The last represents the blue-ON (or blue-OFF) ganglion cell, transmitting the mean spectral luminance along the spectrum from blue to green. These tilings are independent, so that the mosaics are simultaneously superimposed upon each other. The same principle holds for the remaining functional
types of ganglion Compound C ic50 cell, so that every point in the visual scene is simultaneously reported to the brain by ∼20 independent filters, each transmitting a different aspect of the stimulus. The signals sent by the retinal ganglion cells to the brain are the fundamental stuff of vision. Surprisingly, textbook accounts of higher visual function take little notice of their diversity.
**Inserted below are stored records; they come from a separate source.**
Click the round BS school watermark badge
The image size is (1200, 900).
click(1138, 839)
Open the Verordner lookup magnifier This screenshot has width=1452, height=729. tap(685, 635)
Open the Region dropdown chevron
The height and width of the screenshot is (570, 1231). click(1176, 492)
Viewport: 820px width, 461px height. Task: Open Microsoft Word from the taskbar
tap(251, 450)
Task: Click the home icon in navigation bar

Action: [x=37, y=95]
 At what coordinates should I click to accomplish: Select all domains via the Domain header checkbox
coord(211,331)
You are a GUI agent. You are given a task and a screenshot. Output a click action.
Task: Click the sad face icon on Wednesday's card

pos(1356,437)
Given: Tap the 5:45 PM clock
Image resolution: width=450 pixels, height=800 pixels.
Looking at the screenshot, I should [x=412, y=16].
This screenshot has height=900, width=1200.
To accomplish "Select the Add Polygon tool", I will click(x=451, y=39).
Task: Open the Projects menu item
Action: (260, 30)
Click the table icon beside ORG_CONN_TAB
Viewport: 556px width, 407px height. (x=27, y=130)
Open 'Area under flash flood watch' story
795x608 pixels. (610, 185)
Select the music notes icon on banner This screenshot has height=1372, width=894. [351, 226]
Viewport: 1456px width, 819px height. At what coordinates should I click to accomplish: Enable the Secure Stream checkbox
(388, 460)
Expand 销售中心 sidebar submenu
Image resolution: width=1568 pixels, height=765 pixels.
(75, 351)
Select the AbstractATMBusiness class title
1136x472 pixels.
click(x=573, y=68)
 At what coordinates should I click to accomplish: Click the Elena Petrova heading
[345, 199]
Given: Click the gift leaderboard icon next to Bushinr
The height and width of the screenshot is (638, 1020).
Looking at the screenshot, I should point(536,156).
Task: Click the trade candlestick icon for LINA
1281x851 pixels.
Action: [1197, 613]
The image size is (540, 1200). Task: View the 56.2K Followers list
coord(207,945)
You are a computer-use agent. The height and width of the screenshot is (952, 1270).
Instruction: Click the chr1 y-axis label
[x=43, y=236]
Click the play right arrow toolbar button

Indeed, the textbook view of spatial integration in the visual cortex is built upon a retina that conveys only two types of signal—the X and Y cells, M and P cells in the primate—to the brain. Trivial explanations, such as the idea that the more complex retinal cells project only to subcortical centers, are no longer
tenable (Dacey, 2004; Gollisch and Meister, 2010; Masland and Martin, 2007). Some emerging points are as follows: A large field cell (alpha cell) can tell the brain that something is moving, but cannot specify where, within a large area, the moving thing is located. How the brain incorporates this information into useful perception is part of the classic “binding problem,” important for both experimentalists and theorists. The problem
is more than binding Resminostat a signal about form and a signal about motion; IWR-1 chemical structure there are several types of signal about form, there is the directionality of motion, etc. The local edge detector (not the X cell) is the most numerous type of retinal ganglion cell in the mouse and rabbit retinas (van Wyk et al., 2006; Zeck et al., 2005; Zhang et al., 2012). Why does the mouse retina use this instead of (or in addition to) an X cell? All of the retinal encodings must converge to a unified representation of the visual world. Where does this convergence occur? Do they converge in primary visual cortex, or could the diverse retinal encodings create multiple, as-yet-unrecognized, parallel streams in higher visual centers? If they converge in primary visual cortex, what is the consequence for receptive fields encountered there? The classic descriptions of ganglion cell receptive fields were essentially static—the term “receptive field” has its roots as a spatial “field.” But a host of dynamic properties have now been discovered. These include a wide variety of contextual influences, such as the object motion segmentation, shown in Figure 6; a response to “looming” stimuli, saccadic suppression of ganglion cell responses, and most recently, new forms of direction selectivity and anticipatory responses to moving stimuli (Hosoya et al., 2005; Münch et al., 2009; Ölveczky et al., 2003; Roska and Werblin, 2003).